For estimating requirements the Surgeon General's Office had only World War I experience to rely upon, and there were differences of opinion as to how many fixed beds would be really needed. In order to enable units to give modern medical care, the tables governing their organization and equipment were revised. Although personnel authorized by such revisions was often increased, the General Staff began a practice-to be carried to greater lengths later-of requiring reductions in both personnel and equipment for table-of-organization units. Affiliated units were organized and some regular units were activated. The role of the latter was uncertain, but The Surgeon General gradually tended to agree with the General Staff that some of them at least would be used to give actual medical care. The rest would continue to train fillers for affiliated units. While The Surgeon General and the General Staff agreed upon the policy of providing hospital units with less than full quotas of officers and enlisted men, they disagreed upon the question of whether or not units in training should receive full issues of supplies and equipment. This dispute was to continue unabated during the first half of the war.

40(1) Memo, Maj A. B. Welsh for Brig Gen A. G. Love, 7 Apr 41, and Ltr AG 320.2(4-8-41)M-D-M, TAG to C of Arms and Servs, 8 Apr 41, sub: Immed garrison for Bermuda and Trinidad. . . . HD: Atlantic Base file folder. (2) A History of Medical Department Activities in the Caribbean Defense Command in World War II, vol I, pp. 245-46, 281-82, 311, 314, and 320. HD. (3) An Rpt, 1941, Surg Bermuda Base Comd. HD.

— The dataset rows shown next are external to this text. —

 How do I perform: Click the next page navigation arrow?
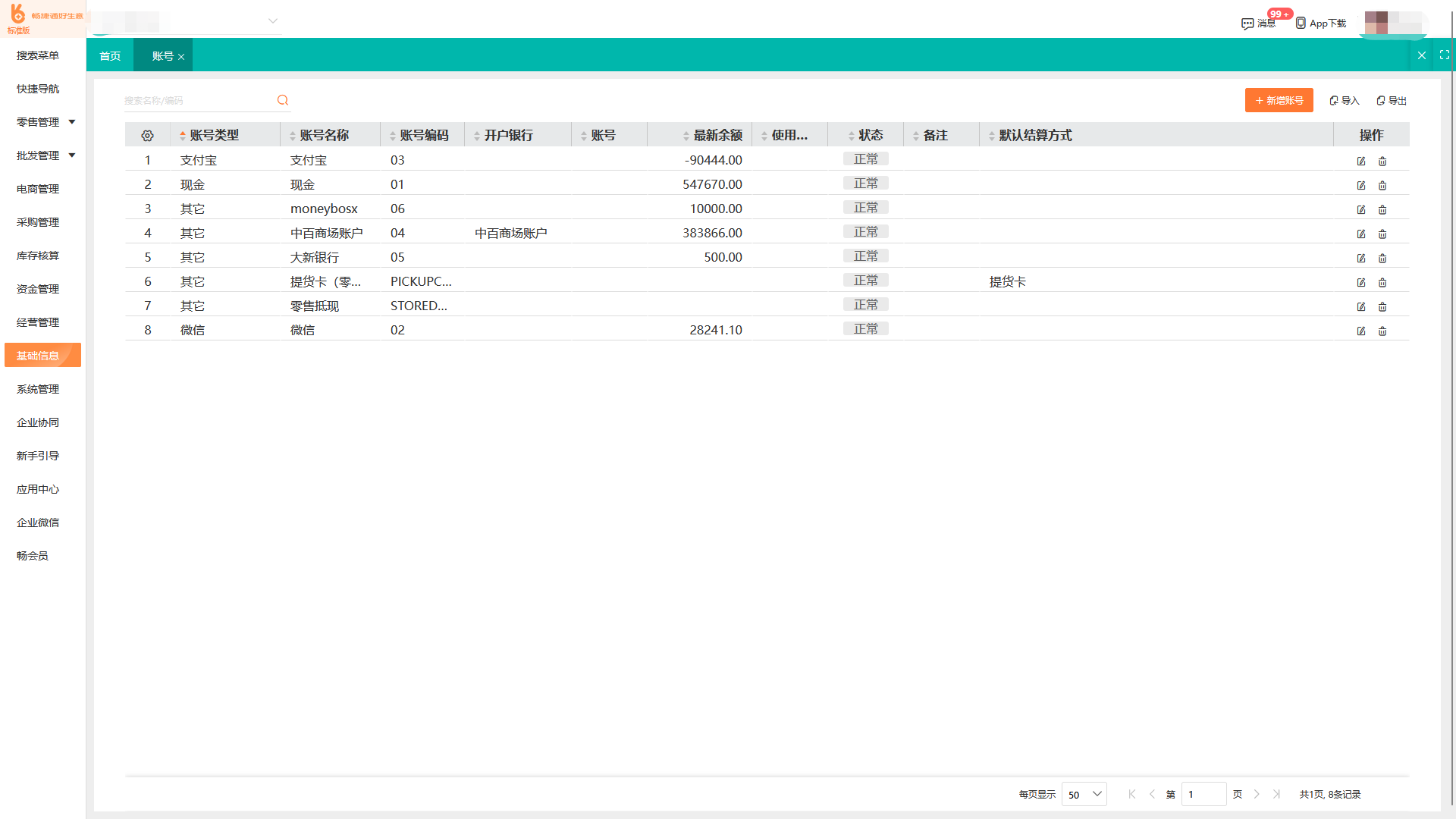click(1257, 794)
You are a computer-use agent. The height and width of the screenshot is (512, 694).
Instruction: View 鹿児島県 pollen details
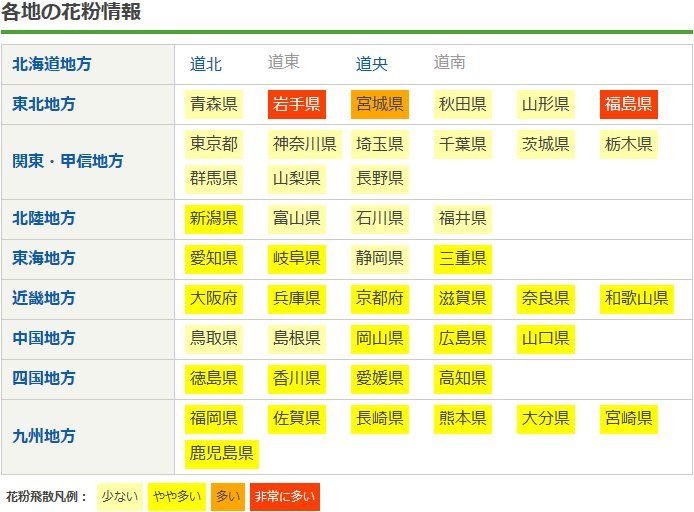click(222, 454)
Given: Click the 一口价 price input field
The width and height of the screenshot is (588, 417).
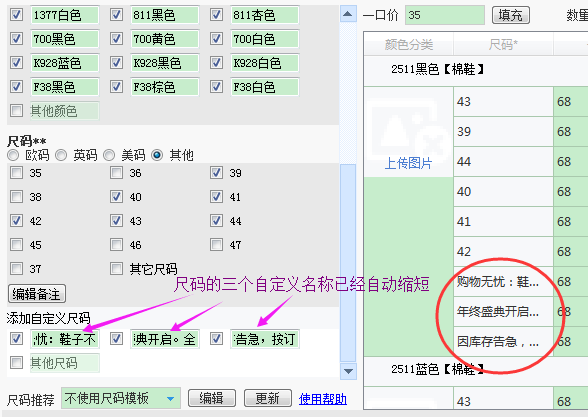Looking at the screenshot, I should click(445, 15).
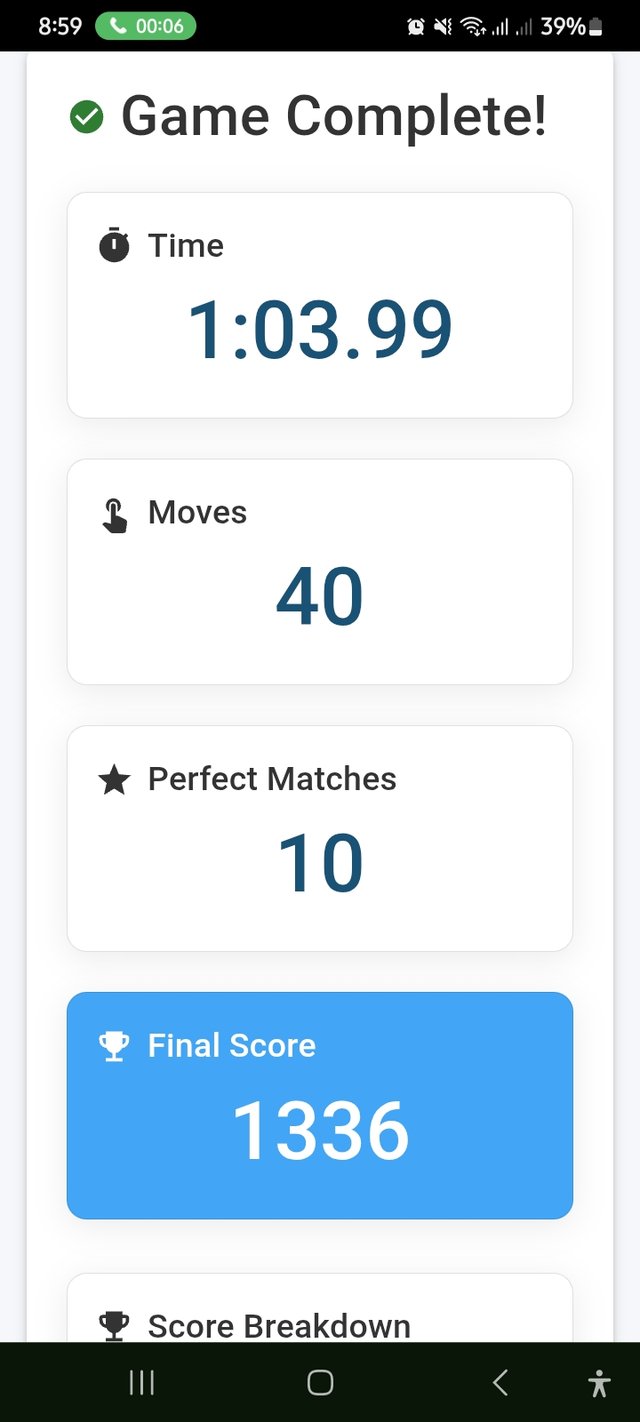Tap the blue Final Score value 1336

click(320, 1131)
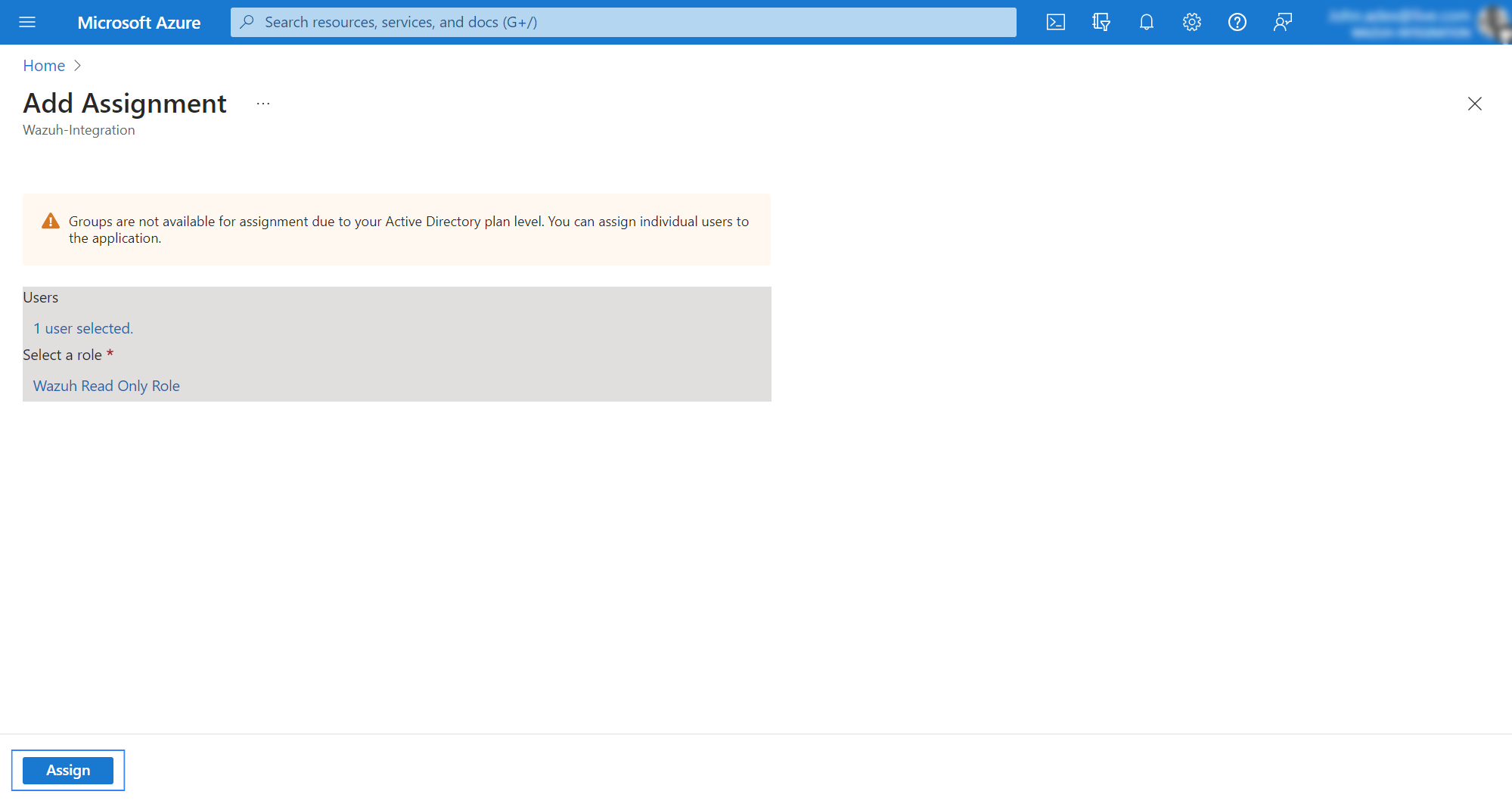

41Greenfield et al., op. cit., pp. 22-23. For a full discussion of the agreement with Iceland and the force sent for its defense, see Stetson Conn and Byron Fairchild, Defense of the Americas, Vol. II, a forthcoming volume in the series UNITED STATES ARMY IN WORLD WAR II.
42An Rpts, 1941, 1943, 168th Sta Hosp; 1941, 1942, 167th Sta Hosp; 1941, 11th Sta Hosp; 1942, Surg Iceland Base Comd. HD.